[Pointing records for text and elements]
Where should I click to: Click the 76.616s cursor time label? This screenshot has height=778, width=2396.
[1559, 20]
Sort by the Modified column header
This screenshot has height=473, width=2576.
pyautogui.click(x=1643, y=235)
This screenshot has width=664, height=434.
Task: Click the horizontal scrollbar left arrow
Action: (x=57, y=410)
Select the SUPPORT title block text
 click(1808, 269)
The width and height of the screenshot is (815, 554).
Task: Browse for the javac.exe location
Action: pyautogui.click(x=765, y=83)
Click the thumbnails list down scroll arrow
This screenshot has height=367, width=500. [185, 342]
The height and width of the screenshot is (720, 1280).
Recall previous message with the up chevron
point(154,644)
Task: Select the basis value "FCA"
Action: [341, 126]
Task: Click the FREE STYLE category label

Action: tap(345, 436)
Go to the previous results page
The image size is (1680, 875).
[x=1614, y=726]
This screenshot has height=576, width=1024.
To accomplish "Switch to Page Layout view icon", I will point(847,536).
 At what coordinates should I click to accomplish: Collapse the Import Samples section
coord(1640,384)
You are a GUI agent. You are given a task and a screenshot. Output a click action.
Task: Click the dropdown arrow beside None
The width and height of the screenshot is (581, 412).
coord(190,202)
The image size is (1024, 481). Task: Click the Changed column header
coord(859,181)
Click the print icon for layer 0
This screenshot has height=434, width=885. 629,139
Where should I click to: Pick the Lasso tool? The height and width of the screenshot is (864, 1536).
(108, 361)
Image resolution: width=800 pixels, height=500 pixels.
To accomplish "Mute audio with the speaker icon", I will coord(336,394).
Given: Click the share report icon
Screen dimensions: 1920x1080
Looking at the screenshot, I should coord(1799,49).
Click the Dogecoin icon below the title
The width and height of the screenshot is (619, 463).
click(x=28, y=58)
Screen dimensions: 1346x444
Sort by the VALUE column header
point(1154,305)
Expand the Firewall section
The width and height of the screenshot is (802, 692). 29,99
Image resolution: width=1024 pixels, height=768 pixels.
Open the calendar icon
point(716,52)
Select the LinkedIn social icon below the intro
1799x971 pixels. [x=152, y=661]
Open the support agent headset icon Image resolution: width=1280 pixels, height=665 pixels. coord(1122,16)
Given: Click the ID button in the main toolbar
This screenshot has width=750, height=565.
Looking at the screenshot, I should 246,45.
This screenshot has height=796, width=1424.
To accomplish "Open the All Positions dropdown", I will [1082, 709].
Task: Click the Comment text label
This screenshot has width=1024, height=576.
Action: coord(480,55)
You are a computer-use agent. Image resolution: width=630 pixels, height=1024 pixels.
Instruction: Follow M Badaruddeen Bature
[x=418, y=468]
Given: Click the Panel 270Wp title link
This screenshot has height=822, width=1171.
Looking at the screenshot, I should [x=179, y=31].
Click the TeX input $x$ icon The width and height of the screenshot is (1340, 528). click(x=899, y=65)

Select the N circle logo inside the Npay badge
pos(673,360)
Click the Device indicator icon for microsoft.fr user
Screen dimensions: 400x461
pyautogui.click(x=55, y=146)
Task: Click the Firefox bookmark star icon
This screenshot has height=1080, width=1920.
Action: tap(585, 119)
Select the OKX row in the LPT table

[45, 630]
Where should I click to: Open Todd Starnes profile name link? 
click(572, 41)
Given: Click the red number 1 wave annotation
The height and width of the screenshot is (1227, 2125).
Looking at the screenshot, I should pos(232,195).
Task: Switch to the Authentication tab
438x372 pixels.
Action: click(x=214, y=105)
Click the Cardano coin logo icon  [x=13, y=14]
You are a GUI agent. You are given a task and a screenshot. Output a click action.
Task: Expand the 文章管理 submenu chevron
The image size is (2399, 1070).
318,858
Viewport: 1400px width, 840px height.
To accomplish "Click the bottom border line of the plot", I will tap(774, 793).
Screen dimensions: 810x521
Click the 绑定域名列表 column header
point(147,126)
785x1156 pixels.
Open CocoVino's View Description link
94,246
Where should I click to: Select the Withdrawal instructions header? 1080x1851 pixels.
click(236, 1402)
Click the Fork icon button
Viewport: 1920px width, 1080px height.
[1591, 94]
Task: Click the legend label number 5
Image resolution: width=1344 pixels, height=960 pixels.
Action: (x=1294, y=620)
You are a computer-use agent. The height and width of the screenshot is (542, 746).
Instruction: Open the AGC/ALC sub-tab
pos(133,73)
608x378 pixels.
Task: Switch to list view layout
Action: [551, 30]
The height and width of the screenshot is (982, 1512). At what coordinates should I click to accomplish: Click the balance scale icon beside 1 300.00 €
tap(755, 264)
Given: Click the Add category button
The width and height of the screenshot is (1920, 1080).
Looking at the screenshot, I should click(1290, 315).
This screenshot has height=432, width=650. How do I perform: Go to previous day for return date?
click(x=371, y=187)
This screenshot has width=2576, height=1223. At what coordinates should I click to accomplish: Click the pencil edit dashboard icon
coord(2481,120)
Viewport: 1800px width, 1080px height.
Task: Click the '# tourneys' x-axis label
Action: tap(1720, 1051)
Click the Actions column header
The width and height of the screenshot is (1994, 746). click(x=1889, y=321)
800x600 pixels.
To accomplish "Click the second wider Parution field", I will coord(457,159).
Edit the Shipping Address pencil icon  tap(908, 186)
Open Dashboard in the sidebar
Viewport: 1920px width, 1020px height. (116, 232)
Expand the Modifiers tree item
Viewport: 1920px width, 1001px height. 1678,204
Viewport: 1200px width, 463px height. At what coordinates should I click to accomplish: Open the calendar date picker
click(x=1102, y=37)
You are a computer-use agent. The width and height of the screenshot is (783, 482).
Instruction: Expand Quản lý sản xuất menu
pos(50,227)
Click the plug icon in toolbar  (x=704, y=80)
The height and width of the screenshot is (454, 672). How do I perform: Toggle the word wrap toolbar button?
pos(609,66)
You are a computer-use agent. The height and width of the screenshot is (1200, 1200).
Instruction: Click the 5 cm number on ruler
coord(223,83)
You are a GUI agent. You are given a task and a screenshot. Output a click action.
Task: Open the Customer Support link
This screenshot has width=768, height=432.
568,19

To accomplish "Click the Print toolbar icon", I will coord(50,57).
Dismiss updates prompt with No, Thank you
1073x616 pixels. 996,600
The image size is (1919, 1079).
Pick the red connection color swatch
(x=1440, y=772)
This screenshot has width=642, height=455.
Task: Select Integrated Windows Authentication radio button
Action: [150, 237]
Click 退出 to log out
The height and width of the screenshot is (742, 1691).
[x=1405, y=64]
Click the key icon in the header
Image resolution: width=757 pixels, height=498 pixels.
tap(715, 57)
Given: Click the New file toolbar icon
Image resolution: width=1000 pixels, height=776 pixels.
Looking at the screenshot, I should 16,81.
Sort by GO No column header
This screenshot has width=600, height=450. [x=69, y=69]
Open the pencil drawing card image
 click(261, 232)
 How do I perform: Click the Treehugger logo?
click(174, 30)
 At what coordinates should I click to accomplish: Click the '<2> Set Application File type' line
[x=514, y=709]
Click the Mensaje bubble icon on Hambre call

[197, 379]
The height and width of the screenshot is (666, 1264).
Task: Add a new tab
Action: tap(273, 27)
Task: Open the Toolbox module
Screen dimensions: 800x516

Task objective: Give the lines of the records as a numbered list, starting with the line that contains "Screen dimensions: 1346x444" and going on through the line that contains "Open the support", both included. Leave out blank lines.

Response for this exercise:
1. Screen dimensions: 1346x444
2. Sort by the VALUE column header
3. point(1154,305)
4. Expand the Firewall section
5. The width and height of the screenshot is (802, 692). 29,99
6. Image resolution: width=1024 pixels, height=768 pixels.
7. Open the calendar icon
8. point(716,52)
9. Select the LinkedIn social icon below the intro
10. 1799x971 pixels. [x=152, y=661]
11. Open the support agent headset icon Image resolution: width=1280 pixels, height=665 pixels. coord(1122,16)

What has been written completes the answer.